First, let's think about what a "constant" is. It's just a number that never changes, like 7 or 100. If we have a math function that always gives us the same number, no matter what we put into it, we call it a constant function. A really neat trick we learned is that if a function is constant, its "rate of change" (which we call its *derivative*) is always zero. Think of it like a car driving at a constant speed – if the speed doesn't change, its acceleration (which is the derivative of speed) is zero! So, if we can show that the derivative of $f^2(x) - g^2(x)$ is zero, then we know it must be a constant!

Let's give $f^2(x) - g^2(x)$ a new name, say $H(x)$. So, $H(x) = f^2(x) - g^2(x)$.
Now, we need to find the derivative of $H(x)$, which we write as $H'(x)$.
* To find the derivative of $f^2(x)$, we use a rule called the "chain rule." It means we bring the '2' down as a multiplier, keep $f(x)$ as it is, and then multiply by the derivative of $f(x)$ (which is $f'(x)$). So, the derivative of $f^2(x)$ is $2f(x)f'(x)$.
* Similarly, the derivative of $g^2(x)$ is $2g(x)g'(x)$.

So, when we put it all together, $H'(x) = 2f(x)f'(x) - 2g(x)g'(x)$.

Now, the problem gave us two special rules that $f$ and $g$ follow:
Rule 1: $f'(x) = g(x)$ (This means the way $f$ changes is exactly like $g$)
Rule 2: $g'(x) = f(x)$ (And the way $g$ changes is exactly like $f$)

Let's use these rules!
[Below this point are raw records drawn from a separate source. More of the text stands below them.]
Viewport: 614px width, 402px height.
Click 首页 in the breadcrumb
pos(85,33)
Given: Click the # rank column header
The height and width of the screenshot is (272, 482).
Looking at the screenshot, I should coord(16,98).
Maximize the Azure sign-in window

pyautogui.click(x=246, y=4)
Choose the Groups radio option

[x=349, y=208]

We can swap $f'(x)$ with $g(x)$ and $g'(x)$ with $f(x)$ in our equation for $H'(x)$:
$H'(x) = 2f(x) \cdot (g(x)) - 2g(x) \cdot (f(x))$
Look closely! We have $2f(x)g(x)$ in the first part and $2g(x)f(x)$ in the second part. These are the same exact thing!
So, $H'(x) = 2f(x)g(x) - 2f(x)g(x)$
Which means $H'(x) = 0$!

Since the derivative of $H(x)$ (which is $f^2(x) - g^2(x)$) is always 0, it means $H(x)$ is not changing at all! So, $f^2(x) - g^2(x)$ must be a constant! Ta-da!

**(b) Showing the specific functions have this property**

Now, they give us specific functions $f(x)=\frac{1}{2}\left(e^{x}+e^{-x}\right)$ and $g(x)=\frac{1}{2}\left(e^{x}-e^{-x}\right)$. We need to check if they follow those two special rules from part (a).
Remember: The derivative of $e^x$ is just $e^x$, and the derivative of $e^{-x}$ is $-e^{-x}$.
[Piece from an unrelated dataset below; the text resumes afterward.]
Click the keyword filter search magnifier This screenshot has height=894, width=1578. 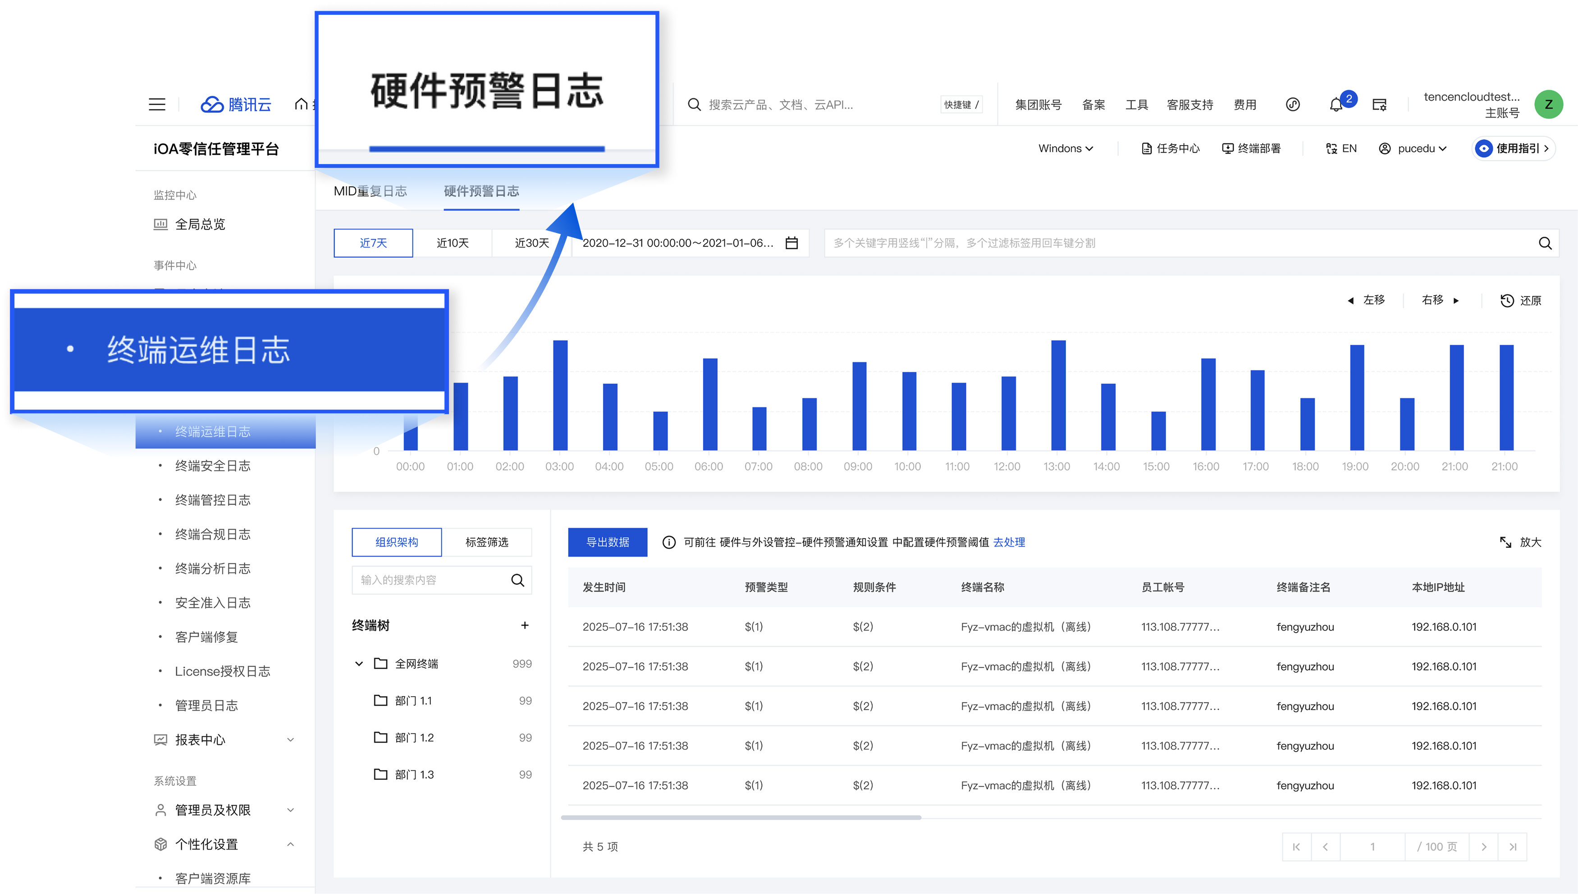coord(1545,243)
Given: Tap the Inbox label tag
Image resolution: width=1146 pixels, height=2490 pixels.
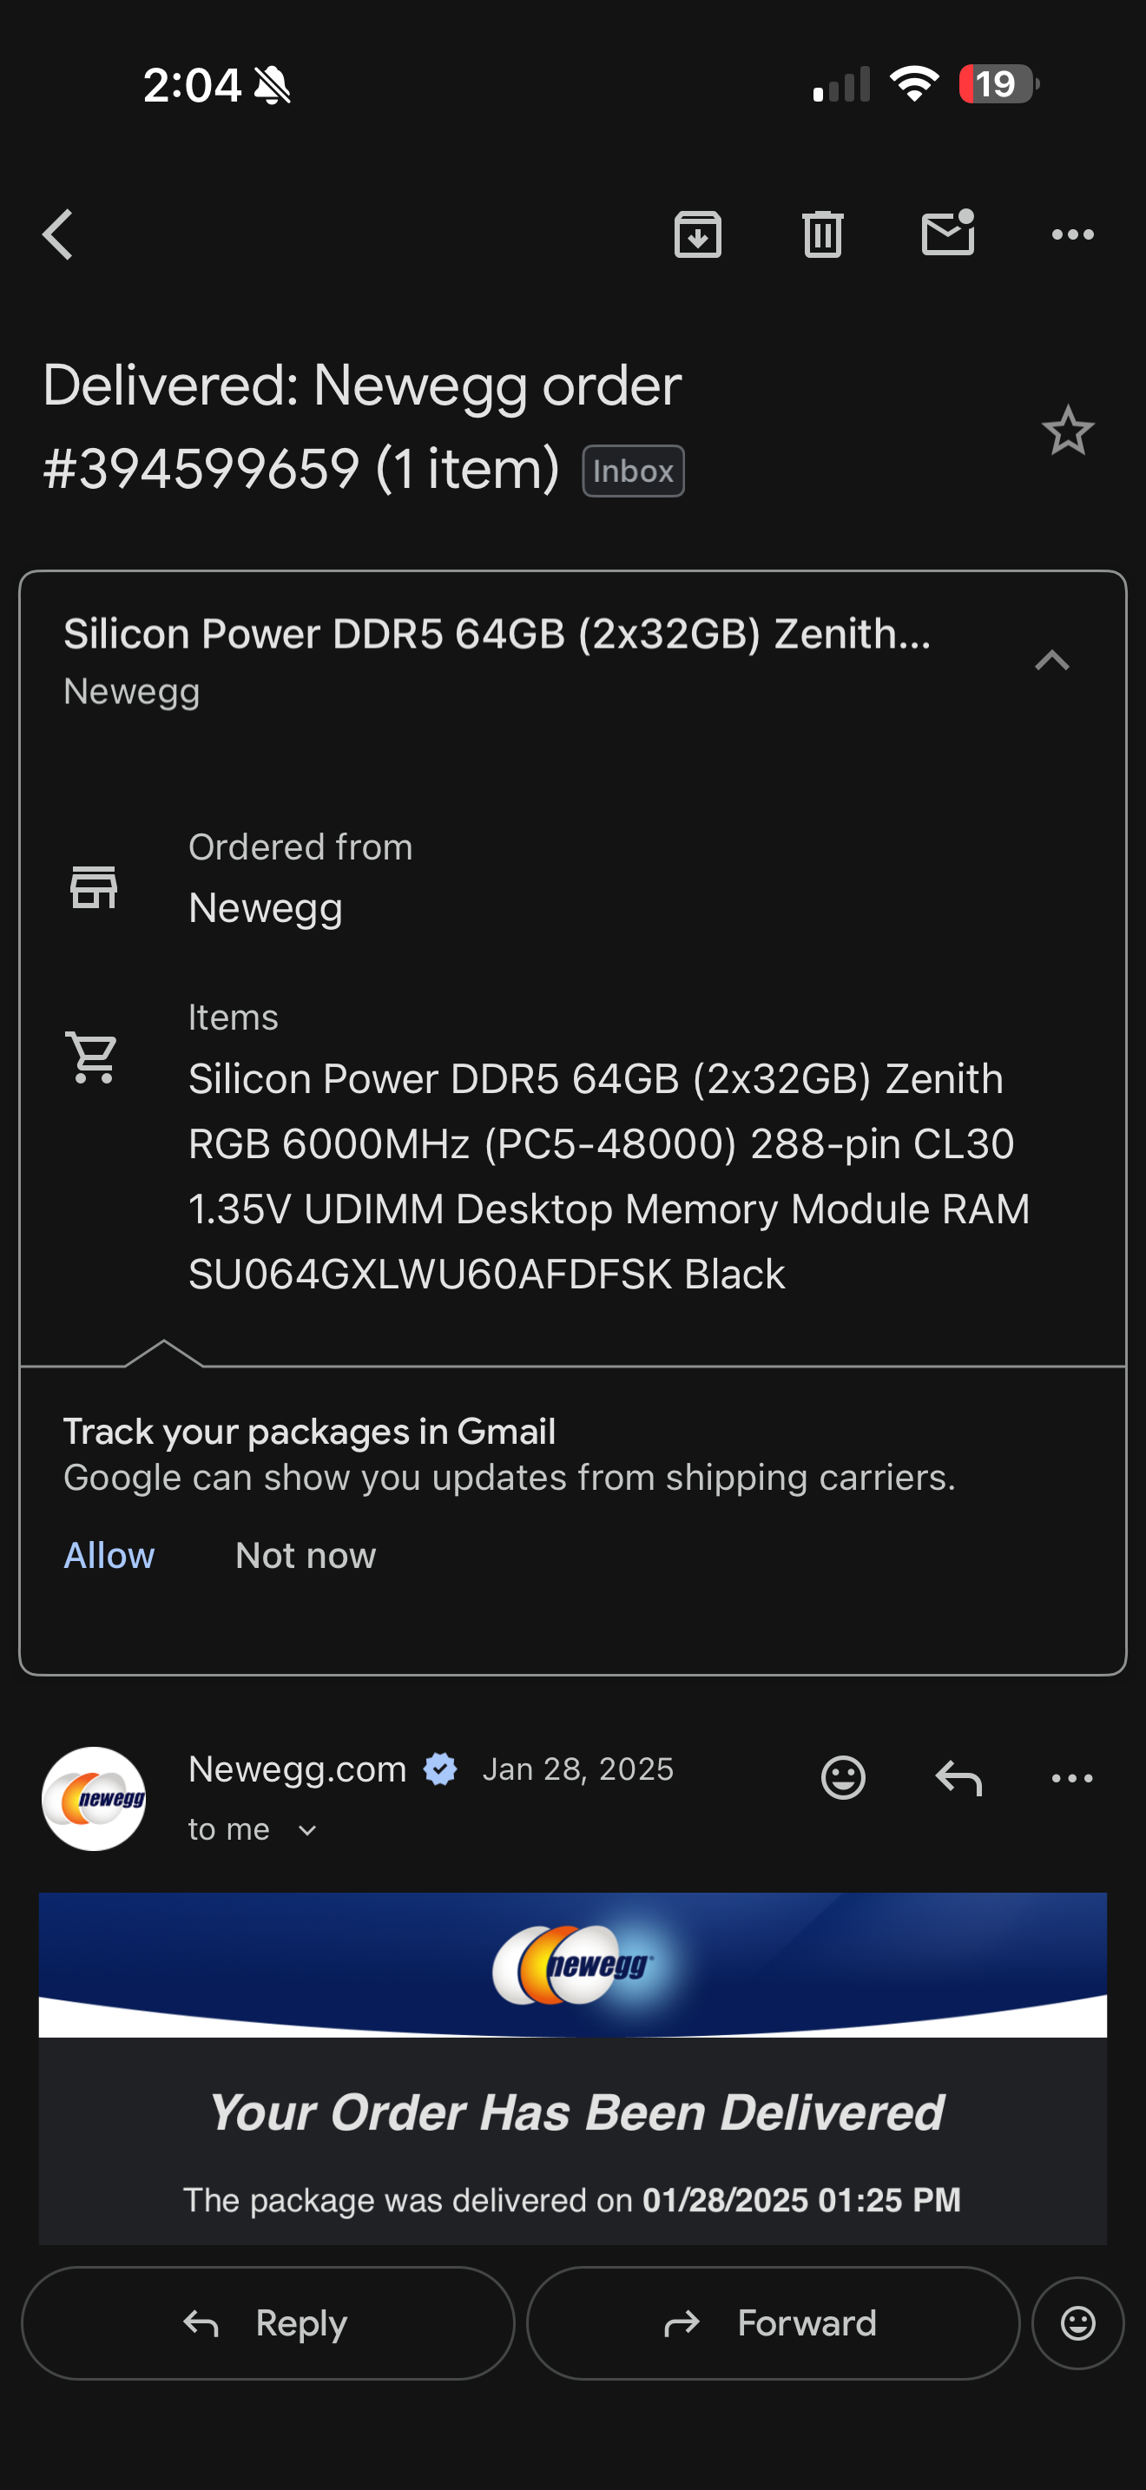Looking at the screenshot, I should [x=633, y=472].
* **Check Rule 1: Is $f'(x) = g(x)$?**
Let's start with $f(x) = \frac{1}{2}(e^x + e^{-x})$.
Now, let's find its derivative, $f'(x)$:
$f'(x) = \frac{1}{2} \cdot (\text{derivative of } e^x + \text{derivative of } e^{-x})$
$f'(x) = \frac{1}{2} \cdot (e^x + (-e^{-x}))$
$f'(x) = \frac{1}{2}(e^x - e^{-x})$
Guess what? This is exactly the formula for $g(x)$! So, $f'(x) = g(x)$ is true!

* **Check Rule 2: Is $g'(x) = f(x)$?**
Next, let's start with $g(x) = \frac{1}{2}(e^x - e^{-x})$.
Now, let's find its derivative, $g'(x)$:
$g'(x) = \frac{1}{2} \cdot (\text{derivative of } e^x - \text{derivative of } e^{-x})$
$g'(x) = \frac{1}{2} \cdot (e^x - (-e^{-x}))$
$g'(x) = \frac{1}{2}(e^x + e^{-x})$
Amazing! This is exactly the formula for $f(x)$! So, $g'(x) = f(x)$ is true!

Since both rules are true for these functions, they totally have the property we talked about in part (a). Math is super cool when all the pieces fit perfectly!